-- begin DOCUMENT SECTION --

Understanding Today's PURPA Before Negotiating a Power Purchase Agreement

After many years of waning significance, the Public Utility Regulatory Policies Act of 1978 ("PURPA") has reignited as a useful tool for renewable energy and cogeneration project developers. Before negotiating a power purchase agreement of any type, developers, lenders, and investors should consider and understand their rights under PURPA, both to identify attractive opportunities, but also to avoid inadvertently waiving rights they may have under PURPA that may provide useful leverage.

As originally implemented, PURPA permitted a qualifying facility ("QF") to sell its output to an electric utility at the utility's "avoided cost." During the 1980s, when many utilities were forecasting high rates for decades to come, developers were able to obtain power purchase agreements ("PPAs") under PURPA with advantageous rates. In the 1990s, however, wholesale electricity price forecasts dropped, competitive power markets began to form, and PURPA PPAs at avoided cost rates became less favorable. In many regions, that trend continued. Recently, however, circumstances have changed. Dropping project development costs for solar and wind projects, and low natural gas prices ideal for cogeneration development, have made PURPA PPAs, at least in some states, profitable for QF developers.

-- end DOCUMENT SECTION --
-- begin RECORDED DATA --

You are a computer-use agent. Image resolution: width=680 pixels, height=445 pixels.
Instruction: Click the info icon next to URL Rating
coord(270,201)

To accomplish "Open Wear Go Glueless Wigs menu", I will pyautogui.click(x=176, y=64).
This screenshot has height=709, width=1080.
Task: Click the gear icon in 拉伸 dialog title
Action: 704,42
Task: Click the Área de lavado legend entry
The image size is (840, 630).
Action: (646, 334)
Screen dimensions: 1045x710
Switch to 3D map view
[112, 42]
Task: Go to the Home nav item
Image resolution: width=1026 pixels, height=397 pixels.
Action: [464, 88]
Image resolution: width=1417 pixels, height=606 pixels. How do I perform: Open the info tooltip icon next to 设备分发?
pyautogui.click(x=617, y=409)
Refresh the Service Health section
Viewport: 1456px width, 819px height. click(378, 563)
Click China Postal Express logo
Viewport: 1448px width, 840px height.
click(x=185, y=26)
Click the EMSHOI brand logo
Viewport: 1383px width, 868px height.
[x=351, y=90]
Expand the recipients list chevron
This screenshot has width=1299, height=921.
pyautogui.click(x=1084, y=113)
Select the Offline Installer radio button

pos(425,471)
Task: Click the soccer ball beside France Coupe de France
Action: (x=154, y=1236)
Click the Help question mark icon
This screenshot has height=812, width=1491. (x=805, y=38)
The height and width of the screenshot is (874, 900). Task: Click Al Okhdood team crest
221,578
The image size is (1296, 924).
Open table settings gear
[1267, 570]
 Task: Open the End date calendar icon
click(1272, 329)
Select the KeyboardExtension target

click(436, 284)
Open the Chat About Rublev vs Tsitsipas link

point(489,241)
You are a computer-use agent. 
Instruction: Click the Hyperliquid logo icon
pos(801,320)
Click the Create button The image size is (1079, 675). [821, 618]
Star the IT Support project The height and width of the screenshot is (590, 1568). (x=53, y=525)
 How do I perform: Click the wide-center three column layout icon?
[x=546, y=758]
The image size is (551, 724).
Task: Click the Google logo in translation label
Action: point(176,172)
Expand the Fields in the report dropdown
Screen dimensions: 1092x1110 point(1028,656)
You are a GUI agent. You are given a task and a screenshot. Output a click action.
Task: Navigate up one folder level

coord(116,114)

-- end RECORDED DATA --

*PROBLEM SET*:
**1)** In the PURPA article, at what rate could a qualifying facility originally sell its output to an electric utility?
**2)** Summarize the PURPA article in two sentences.
**3)** Write the next paragraph of the PURPA article, picking up after its final sentence.
The rows can be set aside here.

*TASK RESPONSES*:
**1)** At the utility's "avoided cost."

**2)** After years of waning significance, PURPA, which originally let a qualifying facility sell its output to an electric utility at the utility's avoided cost, has again become a useful tool for renewable energy and cogeneration developers, who should understand their rights under it before negotiating any power purchase agreement. PURPA PPAs grew less favorable from the 1990s as wholesale price forecasts dropped and competitive markets formed, but falling solar and wind development costs and low natural gas prices have made them profitable for QF developers in some states.

**3)**
Although many utility-scale solar and wind projects obtain PPAs without direct help from PURPA, such as through utilities complying with state-mandated renewable portfolio standard ("RPS") programs, PURPA still serves as a useful tool. It can create an opportunity to obtain a financeable PPA in some states where no other options exist. Even in states with additional PPA options, a QF developer can sometimes rely on its PURPA rights to negotiate better PPA terms and conditions, and provide additional options to consider. Therefore, it is important for the parties involved with a QF to understand their PURPA rights before executing any type of PPA. Understanding these rights can be particularly complex, due in part to PURPA's status as a federal statute that divides implementation between the Federal Energy Regulatory Commission (FERC) and (for regulated utilities) state utility commissions.

This article identifies and briefly analyzes some of the key issues under PURPA to keep in mind before pursuing a particular project or executing a PPA.

Who is Entitled to Sell Output Pursuant to PURPA?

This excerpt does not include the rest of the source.